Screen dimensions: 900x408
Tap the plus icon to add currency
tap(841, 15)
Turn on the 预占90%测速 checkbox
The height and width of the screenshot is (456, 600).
----
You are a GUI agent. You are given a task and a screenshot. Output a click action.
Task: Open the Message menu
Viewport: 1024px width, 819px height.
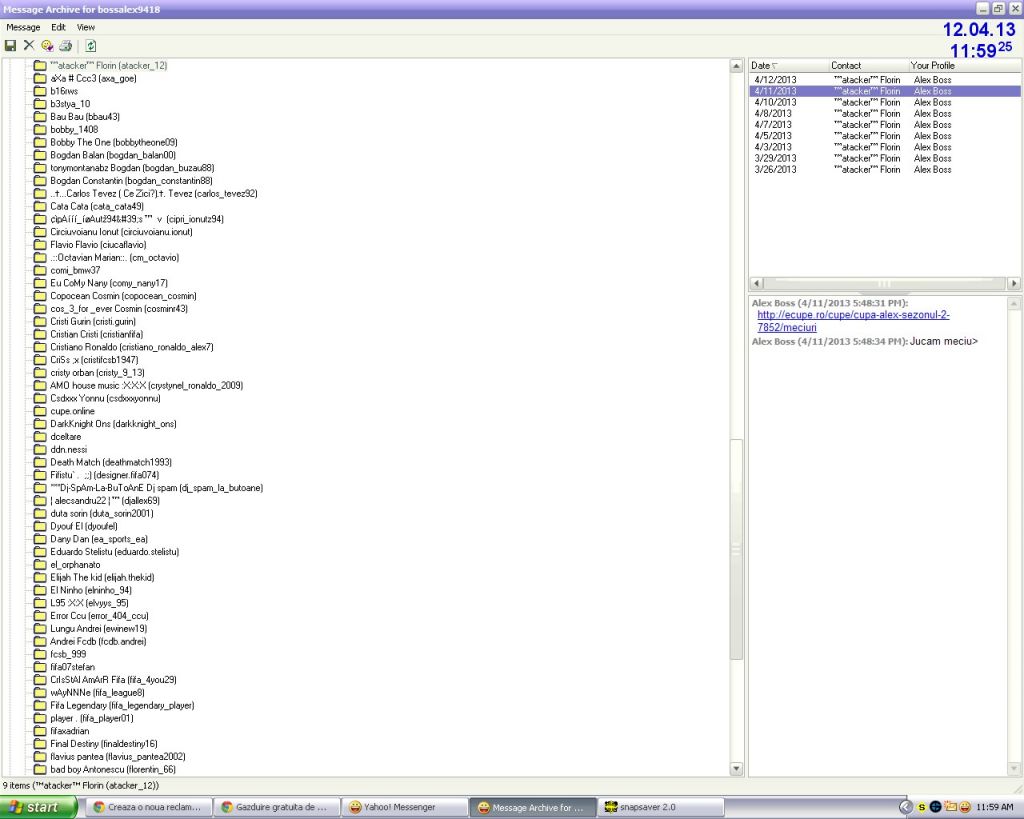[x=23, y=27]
----
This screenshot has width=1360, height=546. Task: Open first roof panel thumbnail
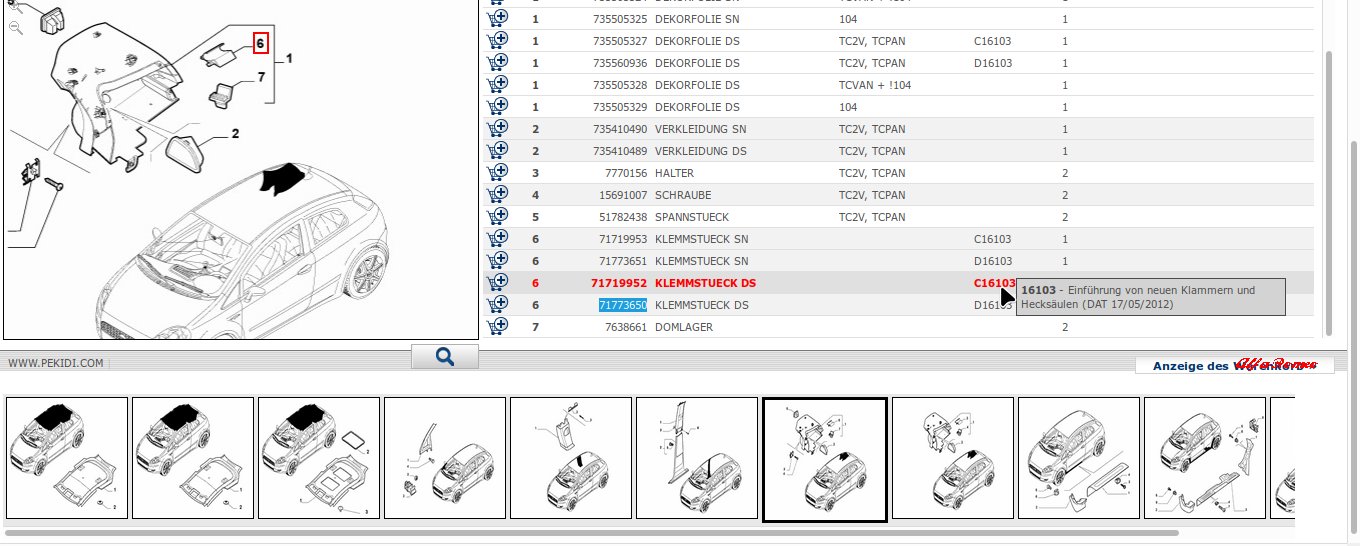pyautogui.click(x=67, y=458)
----
• **TASK**
All that should be written out is the stretch of lines above between the one holding "Screen dimensions: 900x408" and the one holding "The height and", inclusive, exactly as given.

• **SOLUTION BELOW**
Screen dimensions: 900x408
Tap the plus icon to add currency
tap(841, 15)
Turn on the 预占90%测速 checkbox
The height and width of the screenshot is (456, 600).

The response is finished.